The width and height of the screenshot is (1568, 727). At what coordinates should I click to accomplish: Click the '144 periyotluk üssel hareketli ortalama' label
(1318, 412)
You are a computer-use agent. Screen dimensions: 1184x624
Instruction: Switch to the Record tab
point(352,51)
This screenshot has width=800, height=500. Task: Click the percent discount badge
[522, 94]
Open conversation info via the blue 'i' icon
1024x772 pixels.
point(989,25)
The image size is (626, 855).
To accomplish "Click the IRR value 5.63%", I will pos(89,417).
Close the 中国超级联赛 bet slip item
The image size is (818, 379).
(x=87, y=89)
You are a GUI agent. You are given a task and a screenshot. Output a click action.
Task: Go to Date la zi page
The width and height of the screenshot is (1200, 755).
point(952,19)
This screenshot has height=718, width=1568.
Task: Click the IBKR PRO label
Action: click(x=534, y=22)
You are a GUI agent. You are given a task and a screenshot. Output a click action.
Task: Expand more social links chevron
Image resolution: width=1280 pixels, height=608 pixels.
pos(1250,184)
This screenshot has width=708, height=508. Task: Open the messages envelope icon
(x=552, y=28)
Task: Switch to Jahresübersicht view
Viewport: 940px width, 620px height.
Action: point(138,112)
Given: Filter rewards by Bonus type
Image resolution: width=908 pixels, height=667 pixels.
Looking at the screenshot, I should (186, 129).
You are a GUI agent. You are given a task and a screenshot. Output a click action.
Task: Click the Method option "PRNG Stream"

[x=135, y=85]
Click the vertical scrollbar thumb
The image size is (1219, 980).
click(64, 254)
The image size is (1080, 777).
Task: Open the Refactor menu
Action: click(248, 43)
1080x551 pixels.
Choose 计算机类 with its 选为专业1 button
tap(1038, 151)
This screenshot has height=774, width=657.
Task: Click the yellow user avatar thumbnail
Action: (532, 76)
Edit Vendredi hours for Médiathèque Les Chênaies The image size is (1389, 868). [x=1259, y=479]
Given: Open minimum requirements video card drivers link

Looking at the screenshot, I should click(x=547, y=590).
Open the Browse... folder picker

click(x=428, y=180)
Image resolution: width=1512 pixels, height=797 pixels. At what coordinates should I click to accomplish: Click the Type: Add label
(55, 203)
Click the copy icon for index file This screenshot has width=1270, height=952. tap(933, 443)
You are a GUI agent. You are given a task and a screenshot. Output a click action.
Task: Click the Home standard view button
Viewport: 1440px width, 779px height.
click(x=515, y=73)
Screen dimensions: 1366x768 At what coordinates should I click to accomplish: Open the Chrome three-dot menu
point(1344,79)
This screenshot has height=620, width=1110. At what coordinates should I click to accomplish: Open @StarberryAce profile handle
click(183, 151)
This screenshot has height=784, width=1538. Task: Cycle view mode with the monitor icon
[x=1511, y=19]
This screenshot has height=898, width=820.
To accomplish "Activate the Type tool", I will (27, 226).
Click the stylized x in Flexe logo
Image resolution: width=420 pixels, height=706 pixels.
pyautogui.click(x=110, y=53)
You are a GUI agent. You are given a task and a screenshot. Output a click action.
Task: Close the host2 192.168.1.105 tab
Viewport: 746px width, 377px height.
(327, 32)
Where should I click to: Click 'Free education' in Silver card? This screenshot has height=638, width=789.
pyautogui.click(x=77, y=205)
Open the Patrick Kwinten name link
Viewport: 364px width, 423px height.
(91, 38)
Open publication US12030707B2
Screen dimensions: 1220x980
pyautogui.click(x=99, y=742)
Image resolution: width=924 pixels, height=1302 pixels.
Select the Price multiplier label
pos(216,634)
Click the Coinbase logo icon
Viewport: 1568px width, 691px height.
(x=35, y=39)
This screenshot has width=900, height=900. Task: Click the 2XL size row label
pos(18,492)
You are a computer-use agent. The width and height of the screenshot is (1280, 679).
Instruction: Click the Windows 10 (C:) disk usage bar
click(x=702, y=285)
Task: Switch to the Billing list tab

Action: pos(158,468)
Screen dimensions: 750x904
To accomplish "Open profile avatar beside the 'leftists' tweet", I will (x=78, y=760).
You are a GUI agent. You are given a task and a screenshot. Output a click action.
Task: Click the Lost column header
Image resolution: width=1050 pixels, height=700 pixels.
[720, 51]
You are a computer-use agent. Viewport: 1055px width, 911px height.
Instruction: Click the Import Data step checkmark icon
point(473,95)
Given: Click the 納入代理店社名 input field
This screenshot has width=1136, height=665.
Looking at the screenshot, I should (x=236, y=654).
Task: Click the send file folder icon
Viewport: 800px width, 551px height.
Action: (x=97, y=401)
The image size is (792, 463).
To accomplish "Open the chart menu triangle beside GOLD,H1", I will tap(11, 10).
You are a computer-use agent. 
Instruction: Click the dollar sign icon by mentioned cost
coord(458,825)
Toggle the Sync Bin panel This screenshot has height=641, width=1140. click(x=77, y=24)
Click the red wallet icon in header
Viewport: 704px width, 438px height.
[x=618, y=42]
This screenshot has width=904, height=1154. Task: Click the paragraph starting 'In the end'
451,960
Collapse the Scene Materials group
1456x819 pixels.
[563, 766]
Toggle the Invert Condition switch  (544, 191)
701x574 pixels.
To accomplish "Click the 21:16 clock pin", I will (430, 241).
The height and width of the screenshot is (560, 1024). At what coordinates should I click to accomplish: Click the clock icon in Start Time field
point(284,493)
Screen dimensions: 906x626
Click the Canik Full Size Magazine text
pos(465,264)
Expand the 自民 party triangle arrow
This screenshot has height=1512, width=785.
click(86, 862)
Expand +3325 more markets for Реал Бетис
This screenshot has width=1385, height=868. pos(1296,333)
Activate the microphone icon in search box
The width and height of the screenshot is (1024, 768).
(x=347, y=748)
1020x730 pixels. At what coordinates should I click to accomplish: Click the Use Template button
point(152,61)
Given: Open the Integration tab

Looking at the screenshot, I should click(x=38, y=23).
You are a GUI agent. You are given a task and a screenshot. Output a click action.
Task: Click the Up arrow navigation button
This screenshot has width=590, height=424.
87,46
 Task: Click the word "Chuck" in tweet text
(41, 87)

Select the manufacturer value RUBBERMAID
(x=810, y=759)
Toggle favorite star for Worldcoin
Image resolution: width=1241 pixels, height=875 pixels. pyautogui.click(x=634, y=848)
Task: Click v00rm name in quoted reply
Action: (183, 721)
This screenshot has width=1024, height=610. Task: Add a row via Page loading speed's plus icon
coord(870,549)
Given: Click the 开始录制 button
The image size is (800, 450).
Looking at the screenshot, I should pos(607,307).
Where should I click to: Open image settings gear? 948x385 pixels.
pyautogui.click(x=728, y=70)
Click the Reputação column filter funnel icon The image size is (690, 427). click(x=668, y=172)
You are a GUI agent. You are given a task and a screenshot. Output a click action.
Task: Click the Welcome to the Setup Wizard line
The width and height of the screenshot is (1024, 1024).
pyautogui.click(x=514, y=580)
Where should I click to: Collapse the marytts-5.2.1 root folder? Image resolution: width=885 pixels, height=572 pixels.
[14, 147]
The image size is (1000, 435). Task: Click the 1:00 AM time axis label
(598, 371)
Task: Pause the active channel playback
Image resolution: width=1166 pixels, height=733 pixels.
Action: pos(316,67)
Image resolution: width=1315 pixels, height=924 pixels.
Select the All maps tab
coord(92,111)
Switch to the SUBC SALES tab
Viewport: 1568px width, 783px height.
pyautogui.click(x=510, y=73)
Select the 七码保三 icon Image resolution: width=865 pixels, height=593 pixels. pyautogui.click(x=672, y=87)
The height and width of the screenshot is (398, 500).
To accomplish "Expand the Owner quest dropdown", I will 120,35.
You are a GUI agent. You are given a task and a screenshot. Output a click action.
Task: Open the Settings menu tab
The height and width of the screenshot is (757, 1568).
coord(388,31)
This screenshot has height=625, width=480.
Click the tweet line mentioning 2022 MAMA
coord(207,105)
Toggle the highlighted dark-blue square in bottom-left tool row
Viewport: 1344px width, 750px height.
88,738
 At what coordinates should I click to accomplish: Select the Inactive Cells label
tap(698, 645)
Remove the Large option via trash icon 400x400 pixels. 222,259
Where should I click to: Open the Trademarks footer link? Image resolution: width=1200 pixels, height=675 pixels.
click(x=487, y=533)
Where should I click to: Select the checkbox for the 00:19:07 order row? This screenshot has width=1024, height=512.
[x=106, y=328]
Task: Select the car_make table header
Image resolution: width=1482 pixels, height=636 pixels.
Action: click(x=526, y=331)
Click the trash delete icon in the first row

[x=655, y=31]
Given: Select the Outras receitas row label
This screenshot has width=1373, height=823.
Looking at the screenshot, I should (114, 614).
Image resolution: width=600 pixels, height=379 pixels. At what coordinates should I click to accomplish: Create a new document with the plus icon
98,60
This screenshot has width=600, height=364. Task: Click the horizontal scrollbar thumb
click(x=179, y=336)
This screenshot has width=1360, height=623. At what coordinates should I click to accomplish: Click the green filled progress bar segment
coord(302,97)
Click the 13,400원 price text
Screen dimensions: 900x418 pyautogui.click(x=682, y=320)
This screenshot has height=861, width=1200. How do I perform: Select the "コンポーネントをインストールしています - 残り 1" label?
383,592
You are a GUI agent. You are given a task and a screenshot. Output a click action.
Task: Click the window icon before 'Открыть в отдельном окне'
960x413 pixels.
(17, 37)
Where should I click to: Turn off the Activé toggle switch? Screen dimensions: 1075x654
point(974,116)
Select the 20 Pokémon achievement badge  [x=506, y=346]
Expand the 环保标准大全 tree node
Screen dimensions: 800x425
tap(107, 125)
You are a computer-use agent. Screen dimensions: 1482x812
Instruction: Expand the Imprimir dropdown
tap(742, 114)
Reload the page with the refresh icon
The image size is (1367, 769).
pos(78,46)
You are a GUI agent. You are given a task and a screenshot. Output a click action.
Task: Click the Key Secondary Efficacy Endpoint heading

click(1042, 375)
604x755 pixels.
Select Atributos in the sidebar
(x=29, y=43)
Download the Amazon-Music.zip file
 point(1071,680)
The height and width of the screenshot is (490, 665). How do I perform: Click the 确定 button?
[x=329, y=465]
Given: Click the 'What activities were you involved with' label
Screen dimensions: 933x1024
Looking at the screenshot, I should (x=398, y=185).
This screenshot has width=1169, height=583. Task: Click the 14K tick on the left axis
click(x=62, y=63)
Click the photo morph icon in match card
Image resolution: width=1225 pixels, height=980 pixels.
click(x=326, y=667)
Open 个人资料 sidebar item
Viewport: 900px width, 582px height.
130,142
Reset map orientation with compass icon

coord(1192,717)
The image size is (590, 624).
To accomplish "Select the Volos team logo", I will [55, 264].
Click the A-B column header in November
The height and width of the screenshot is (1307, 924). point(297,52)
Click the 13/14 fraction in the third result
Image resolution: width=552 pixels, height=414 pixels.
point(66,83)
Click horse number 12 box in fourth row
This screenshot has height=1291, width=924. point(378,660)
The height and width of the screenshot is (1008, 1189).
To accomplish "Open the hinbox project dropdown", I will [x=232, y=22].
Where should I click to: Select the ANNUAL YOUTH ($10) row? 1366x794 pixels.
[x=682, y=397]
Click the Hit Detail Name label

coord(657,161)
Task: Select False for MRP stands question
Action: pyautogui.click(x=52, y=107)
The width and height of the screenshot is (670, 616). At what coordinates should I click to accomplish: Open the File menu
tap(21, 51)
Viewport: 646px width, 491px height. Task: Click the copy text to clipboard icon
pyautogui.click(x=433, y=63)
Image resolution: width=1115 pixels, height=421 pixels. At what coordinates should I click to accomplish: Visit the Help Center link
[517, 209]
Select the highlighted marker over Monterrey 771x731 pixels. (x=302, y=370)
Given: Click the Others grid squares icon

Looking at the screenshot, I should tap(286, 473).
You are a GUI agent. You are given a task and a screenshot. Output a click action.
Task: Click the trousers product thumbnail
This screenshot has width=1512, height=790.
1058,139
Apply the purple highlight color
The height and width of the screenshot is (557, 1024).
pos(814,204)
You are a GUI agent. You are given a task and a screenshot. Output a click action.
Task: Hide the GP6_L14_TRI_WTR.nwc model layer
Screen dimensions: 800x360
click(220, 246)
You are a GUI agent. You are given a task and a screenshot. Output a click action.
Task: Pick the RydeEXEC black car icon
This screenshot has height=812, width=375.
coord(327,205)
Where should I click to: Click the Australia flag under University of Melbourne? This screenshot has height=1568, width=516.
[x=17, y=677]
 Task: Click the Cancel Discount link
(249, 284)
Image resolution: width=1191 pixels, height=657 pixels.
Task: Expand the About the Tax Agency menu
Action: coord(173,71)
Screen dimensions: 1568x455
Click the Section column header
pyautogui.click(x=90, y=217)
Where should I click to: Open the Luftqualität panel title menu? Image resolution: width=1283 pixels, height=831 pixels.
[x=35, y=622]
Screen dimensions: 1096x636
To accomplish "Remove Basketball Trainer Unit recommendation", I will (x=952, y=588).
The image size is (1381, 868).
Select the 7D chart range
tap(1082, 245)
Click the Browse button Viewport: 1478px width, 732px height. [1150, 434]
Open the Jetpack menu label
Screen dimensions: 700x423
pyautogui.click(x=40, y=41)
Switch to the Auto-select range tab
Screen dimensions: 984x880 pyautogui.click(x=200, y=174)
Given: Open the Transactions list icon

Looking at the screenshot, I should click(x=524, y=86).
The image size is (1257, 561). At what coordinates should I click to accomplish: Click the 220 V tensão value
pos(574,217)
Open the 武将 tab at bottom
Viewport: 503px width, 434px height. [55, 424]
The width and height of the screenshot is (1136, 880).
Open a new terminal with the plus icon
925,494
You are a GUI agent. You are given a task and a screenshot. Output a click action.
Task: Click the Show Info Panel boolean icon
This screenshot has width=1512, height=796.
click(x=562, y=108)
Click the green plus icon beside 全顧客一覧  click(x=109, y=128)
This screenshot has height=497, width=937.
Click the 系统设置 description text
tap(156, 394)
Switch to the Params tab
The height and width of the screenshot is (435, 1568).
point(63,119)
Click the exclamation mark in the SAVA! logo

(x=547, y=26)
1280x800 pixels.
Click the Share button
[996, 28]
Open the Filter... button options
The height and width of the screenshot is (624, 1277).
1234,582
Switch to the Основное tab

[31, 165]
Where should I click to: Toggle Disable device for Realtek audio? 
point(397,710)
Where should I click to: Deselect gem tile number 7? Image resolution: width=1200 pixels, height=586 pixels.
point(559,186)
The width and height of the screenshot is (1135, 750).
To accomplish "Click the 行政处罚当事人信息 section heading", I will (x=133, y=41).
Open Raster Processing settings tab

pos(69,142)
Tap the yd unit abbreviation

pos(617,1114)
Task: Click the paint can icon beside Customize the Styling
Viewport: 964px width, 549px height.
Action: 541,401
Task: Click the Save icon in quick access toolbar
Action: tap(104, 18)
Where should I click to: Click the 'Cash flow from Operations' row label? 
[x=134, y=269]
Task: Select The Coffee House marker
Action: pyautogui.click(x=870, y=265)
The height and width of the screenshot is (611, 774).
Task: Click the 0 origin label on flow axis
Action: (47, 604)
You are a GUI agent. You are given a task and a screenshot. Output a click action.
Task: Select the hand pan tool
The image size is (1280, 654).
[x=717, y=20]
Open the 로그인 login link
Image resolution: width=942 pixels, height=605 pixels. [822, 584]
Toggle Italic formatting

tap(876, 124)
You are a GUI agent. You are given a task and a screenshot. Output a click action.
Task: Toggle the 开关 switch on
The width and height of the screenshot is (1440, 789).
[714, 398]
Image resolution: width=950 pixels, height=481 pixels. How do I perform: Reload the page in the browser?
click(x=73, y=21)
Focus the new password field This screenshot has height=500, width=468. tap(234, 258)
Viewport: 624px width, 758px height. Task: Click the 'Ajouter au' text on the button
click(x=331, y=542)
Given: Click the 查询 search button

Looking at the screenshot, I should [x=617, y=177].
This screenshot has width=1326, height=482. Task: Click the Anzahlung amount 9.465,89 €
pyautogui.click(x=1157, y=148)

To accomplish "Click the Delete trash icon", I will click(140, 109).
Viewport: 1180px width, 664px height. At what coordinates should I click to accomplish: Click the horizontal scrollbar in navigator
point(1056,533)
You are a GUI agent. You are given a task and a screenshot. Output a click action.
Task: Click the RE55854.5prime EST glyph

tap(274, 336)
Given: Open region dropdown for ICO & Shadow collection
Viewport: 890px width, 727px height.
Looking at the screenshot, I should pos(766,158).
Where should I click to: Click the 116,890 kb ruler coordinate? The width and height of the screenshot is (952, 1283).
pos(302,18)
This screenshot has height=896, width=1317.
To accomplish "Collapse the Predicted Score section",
*-*-*
Nothing but a number belongs in the answer: the number of lines above that contain "Close".

2